The newest study focused specifically on the development and spread of the K. pnemouniae strains-which caused the majority of neonatal sepsis cases in the SPINZ study-before and after the implementation of the IPC bundle. In the analysis, the researchers analyzed WGS data of 411 K. pneumoniae blood samples and found that the majority of neonatal infections likely resulted from contaminated sources within the NICU, as opposed to sources outside of the hospital.

While most hospital-acquired infections take time to develop and usually occur after at least two days of a hospital stay, the team observed that nearly 35 percent of K. pneumoniae infections occurred within the first 24 to 48 hours of babies being admitted to the NICU, which indicates that these infections resulted from different sources within the hospital setting.

This early acquisition upon arrival in the NICU suggests that newborns may be directly exposed to substantial doses of bacteria, perhaps through contaminated reagents. Unfortunately there was no source screening for bacteria in this study, but infection control investigations in other NICUs have found contaminated IV fluids as a source of K. pneumoniae outbreaks."

Dr. Kathryn Holt, study corresponding author, professor of microbial systems genomics at LSHTM

More broadly, the researchers are also interested in understanding the characteristics of K. pneumoniae to inform a potential future vaccine that could be administered to mothers during pregnancy to target this bacterium and protect babies from developing these infections. An analysis in PLOS Medicine last January utilized the same data from the SPINZ study and found that a single vaccine targeting 20 strains of K. pneumoniae could possibly provide protection for at least 70 percent of K. pneumoniae neonatal sepsis cases in Africa and South Asia.

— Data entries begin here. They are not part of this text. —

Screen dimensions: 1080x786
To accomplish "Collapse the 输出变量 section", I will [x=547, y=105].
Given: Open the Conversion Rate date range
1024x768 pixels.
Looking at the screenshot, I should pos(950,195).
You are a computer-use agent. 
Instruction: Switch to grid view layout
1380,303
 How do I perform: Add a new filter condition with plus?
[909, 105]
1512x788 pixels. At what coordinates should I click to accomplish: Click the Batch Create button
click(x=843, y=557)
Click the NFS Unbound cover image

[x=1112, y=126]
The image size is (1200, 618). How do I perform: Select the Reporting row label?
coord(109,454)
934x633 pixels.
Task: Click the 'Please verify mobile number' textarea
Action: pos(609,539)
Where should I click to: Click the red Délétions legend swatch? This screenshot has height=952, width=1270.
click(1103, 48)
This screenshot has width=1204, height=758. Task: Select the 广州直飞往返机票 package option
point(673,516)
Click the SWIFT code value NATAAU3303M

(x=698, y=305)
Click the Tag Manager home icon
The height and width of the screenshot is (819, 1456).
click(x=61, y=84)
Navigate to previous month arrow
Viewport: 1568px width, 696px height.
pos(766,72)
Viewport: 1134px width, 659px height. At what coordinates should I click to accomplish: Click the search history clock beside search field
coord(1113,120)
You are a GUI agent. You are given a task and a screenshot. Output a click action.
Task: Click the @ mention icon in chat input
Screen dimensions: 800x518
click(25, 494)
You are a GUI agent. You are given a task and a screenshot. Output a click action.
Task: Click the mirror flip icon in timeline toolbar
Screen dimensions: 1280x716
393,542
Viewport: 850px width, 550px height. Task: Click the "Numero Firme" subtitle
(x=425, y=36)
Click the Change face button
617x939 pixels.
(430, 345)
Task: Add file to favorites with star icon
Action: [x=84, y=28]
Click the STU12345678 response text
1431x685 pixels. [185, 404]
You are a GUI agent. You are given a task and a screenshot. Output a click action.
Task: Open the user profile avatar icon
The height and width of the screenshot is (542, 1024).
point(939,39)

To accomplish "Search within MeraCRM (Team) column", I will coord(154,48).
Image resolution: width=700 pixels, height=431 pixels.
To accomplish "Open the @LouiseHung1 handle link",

But absent an effective and widely accessible vaccine, the findings show that IPC measures can be a valuable alternative, even though this intervention did not fully suppress bacterial transmission.

"These interventions are sorely needed in many areas around the world as antimicrobial resistance continues to widen," Dr. Hamer says. Countries such as India and Thailand are already developing resistance to the last-resort class of carbapenem antibiotics, he notes. 

"That means that there are very few options left to treat certain infections, other than very new drugs or some older toxic drugs. If we can take low-cost preventive measures to limit the infections that these antibiotics treat, we will also limit the need to use these products and stall resistance to them."

The study's lead author is Dr. Laura Phillips, of the Department of Infection Biology at the London School of Hygiene & Tropical Medicine.